Iwan Bule mengatakan perkara pintu Stadion Kanjuruhan tidak dibuka karena Panpel Arema FC merasa penonton aman di dalam stadion sebab tidak ada suporter Persebaya Surabaya yang datang.

"Kalau dibuka harusnya tidak ada masalah. Kelalaiannya di situ. Tapi bagaimana pun kondisinya stadion harus dibuka," kata dia.

Iriawan juga dituntut mundur oleh penggemar sepak bola sebagai tanggung jawab terjadinya Tragedi Kanjuruhan yang menewaskan 131 orang.

Netizen pecinta sepakbola Indonesia terang-terangan meminta Iriawan mundur dari kursi ketua umum PSSI.

Terkait desakan itu, Iriawan mengatakan jika dirinya datang ke Malang sebagai bentuk tanggung jawab sebagai ketua PSSI.

Baca Juga: Kisah Tragedi Kanjuruhan : Dinas Pemuda dan Olahraga (Dispora) Kabupaten Malang, Nazarudin Hasan Seliant Mengatakan 32 CCTV Stadion Aktif.

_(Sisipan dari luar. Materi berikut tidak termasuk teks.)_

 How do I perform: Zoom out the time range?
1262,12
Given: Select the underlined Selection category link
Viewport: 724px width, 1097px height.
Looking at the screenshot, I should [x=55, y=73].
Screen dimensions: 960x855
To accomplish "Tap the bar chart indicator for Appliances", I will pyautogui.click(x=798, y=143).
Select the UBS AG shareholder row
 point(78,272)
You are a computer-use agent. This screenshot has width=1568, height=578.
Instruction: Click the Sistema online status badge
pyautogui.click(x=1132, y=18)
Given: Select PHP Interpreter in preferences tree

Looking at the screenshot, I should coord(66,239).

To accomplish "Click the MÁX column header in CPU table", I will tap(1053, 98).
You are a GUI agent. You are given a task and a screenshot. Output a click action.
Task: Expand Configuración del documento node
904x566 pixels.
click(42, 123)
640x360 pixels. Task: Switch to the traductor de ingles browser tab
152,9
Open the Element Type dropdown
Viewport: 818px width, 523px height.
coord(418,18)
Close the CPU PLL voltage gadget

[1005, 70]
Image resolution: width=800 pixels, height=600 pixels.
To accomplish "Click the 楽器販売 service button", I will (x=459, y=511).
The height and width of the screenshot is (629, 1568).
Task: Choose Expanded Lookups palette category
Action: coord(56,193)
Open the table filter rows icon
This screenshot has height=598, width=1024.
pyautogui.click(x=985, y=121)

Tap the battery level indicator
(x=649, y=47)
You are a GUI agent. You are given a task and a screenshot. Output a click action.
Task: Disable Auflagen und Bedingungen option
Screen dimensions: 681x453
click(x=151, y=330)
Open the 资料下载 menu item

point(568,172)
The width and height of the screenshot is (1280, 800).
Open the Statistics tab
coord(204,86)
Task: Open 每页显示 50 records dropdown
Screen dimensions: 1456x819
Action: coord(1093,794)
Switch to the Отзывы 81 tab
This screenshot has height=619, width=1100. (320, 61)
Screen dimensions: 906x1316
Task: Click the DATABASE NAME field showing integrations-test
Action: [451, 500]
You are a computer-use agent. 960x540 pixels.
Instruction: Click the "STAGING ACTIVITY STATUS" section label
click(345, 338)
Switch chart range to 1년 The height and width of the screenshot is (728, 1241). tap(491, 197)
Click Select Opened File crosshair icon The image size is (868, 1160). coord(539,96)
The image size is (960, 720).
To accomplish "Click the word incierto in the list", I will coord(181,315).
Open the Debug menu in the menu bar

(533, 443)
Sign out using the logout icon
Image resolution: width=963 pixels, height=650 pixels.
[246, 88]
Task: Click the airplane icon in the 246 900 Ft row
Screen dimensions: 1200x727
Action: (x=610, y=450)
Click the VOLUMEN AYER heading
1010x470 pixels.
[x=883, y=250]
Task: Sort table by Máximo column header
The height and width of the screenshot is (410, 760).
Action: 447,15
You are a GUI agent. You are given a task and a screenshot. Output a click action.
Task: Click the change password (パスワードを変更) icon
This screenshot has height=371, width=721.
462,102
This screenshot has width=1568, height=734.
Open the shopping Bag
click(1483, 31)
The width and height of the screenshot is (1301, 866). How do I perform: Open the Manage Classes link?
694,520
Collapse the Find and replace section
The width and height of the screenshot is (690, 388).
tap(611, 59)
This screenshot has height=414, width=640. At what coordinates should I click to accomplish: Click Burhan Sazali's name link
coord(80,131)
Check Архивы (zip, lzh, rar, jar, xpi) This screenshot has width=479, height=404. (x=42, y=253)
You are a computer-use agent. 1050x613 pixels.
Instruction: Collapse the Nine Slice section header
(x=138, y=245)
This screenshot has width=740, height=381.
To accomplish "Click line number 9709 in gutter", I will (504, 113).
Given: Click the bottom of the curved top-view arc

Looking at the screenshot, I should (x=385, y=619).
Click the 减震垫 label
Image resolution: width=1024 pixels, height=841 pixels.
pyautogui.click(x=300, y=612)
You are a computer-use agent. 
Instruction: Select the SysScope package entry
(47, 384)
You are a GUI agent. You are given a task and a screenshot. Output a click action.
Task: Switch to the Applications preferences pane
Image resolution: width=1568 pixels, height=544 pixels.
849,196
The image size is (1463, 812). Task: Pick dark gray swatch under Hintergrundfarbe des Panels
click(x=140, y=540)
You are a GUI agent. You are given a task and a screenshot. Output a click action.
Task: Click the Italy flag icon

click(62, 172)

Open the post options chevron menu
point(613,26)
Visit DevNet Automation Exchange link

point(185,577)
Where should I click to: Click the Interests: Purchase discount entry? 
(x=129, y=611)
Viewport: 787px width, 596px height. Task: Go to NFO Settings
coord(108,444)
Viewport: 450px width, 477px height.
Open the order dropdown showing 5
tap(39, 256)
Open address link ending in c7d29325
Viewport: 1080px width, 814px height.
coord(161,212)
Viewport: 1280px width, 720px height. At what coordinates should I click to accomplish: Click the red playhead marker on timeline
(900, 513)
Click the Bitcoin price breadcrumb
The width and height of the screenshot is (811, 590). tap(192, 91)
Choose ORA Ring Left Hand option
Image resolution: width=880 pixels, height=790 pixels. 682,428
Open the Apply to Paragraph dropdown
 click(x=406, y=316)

“Bentuk pertanggungjawaban saya adalah seperti sekarang ini (ke Malang). Ini bentuk saya sebagai ketua umum. Saya kalau mau lepas tanggung jawab di Jakarta saja. Ini saya mengunjungi anggota keluarga ke rumah duka. Saya di Malang sampai selesai,” ujarnya.